読了(シャー『「石油の呪縛」と人類』)

「石油の呪縛」と人類 (集英社新書)

「石油の呪縛」と人類 (集英社新書)

まあまあ役に立つ。「ダニエル・ヤーギンの大著『石油の歴史』を読む気にはなれないが、しかし石油の歴史を簡単に知りたい」、という人には向いている。とはいえ歴史書ではなく現在のことも扱っているし、今後のエネルギーの見通し(代替エネルギーなど)についても言及している。FPSO(浮体式海洋石油・ガス生産貯蔵積出設備)を用いた深海からの石油開発の環境への悪影響という問題点について論じているのは、類書にないポイントで、高く評価できる。「石油の呪い」について一章を割いているのも良い。


ところで本書については、アマゾンで翻訳に難ありと酷評されている。確かにちょっと読みにくい箇所があるのは事実だが、日本人が日本語で書いたくせに日本語のめちゃくちゃな某国際開発論の教科書とか、decision-makingを「決定作成」と訳した某高名政治学者の翻訳書よりは、よっぽどマシなのではないか。アマゾンのレビューには、ちょっと悪意を感じないでもない。たとえば、「しみたま "shimitama" (東京)」のレビューでは、

P48「試堀井」私はこの漢字をどう読むのかわかりません。

とあるが、あのなぁ・・・。本書には「試井」だなんて書かれていない(本書の該当ページには、きちんと「試井」と記されている)。批判する奴が間違えて、どうするんだよ。そもそも「試掘井」の読み方を知らない奴がレビューなんか書くなっ。

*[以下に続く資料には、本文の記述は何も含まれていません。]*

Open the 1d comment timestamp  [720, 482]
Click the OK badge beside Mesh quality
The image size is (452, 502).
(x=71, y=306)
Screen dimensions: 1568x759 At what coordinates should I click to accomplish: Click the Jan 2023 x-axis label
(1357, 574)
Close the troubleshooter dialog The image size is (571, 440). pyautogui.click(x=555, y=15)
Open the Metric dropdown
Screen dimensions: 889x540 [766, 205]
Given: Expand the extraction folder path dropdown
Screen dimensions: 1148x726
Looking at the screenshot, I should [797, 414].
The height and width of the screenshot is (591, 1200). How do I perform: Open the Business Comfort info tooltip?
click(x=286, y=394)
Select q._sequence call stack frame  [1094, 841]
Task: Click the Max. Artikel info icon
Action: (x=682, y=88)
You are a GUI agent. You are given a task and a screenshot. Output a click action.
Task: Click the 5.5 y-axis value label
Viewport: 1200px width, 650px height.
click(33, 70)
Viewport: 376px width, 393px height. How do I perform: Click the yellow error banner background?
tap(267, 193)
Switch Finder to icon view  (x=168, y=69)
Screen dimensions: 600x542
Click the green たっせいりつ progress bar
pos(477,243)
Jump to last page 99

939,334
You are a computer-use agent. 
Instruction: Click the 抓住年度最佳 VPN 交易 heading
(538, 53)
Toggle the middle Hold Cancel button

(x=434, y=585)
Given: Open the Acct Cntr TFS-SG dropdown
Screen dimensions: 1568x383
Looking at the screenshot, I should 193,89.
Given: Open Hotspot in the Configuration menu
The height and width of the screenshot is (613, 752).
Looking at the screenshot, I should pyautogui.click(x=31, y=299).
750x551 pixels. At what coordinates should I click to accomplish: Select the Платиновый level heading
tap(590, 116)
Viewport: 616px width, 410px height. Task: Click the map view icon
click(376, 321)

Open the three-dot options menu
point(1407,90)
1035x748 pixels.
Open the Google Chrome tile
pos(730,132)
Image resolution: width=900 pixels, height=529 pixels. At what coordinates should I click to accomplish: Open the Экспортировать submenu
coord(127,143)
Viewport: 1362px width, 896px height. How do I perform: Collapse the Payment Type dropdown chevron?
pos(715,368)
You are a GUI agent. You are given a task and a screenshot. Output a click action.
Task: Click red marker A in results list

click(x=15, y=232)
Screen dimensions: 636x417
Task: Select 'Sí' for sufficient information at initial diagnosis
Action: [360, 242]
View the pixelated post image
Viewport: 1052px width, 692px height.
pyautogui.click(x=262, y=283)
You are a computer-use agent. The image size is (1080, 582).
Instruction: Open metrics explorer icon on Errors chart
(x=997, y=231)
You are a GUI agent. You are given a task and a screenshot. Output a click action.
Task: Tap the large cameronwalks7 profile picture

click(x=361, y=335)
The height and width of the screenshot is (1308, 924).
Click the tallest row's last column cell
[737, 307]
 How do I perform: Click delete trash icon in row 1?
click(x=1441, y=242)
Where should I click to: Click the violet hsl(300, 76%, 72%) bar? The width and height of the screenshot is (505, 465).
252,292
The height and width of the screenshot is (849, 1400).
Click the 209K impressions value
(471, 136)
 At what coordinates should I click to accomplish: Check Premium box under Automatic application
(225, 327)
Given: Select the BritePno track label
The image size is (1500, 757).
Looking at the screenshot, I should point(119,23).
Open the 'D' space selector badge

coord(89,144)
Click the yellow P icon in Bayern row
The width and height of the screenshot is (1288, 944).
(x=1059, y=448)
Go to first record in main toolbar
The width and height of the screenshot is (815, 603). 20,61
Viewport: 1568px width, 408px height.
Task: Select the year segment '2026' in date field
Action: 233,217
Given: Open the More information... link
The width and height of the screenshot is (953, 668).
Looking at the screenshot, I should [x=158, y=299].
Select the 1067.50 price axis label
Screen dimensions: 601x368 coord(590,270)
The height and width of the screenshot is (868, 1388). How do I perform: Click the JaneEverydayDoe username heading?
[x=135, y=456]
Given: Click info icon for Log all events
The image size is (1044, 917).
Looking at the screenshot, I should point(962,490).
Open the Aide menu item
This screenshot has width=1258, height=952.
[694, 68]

とはいえ、訳者の翻訳に難点がないわけでもない。とくに固有名詞の間違いが目立つ。p.39「ダニエル・ヤージン」。「ダニエル・ヤーギン」を知らないで石油の本を翻訳するとは、ずいぶんいい度胸である。p.85「ワハビ派」。普通は「ワッハーブ派」と記すと思うぞ。p.143「先進、保守両政党」。progressiveなら「進歩、保守両政党」とでもすべきかと。p.163「相関関系」。「相関関係」だよね。p.179「ガファー油田」。だから世界最大の「ガワール油田」も知らないで石油の本を翻訳するなって。p.202-203「スタトオイル」。ノルウェーの国営石油会社statoilのことなら、普通は「スタトイル」と表記します(かつては「スタットオイル」という表記が一般的でした)。


ついでに言うと、原著の間違いも散見される。p.193「1993年までに自国の石油の大部分が枯渇してしまった中国は」。あの、枯渇はしてないんじゃないでしょうか。いまでも中国では、350万バレル/日ぐらいの産油量がありますが(1993年は、純輸入国に転落した年)。それとp.54で、第一次オイルショックの引き金を引いたのが、OPECであると誤読されかねないような表現があるが、引き金を引いたのは、OPECではなく、OAPECのほうである。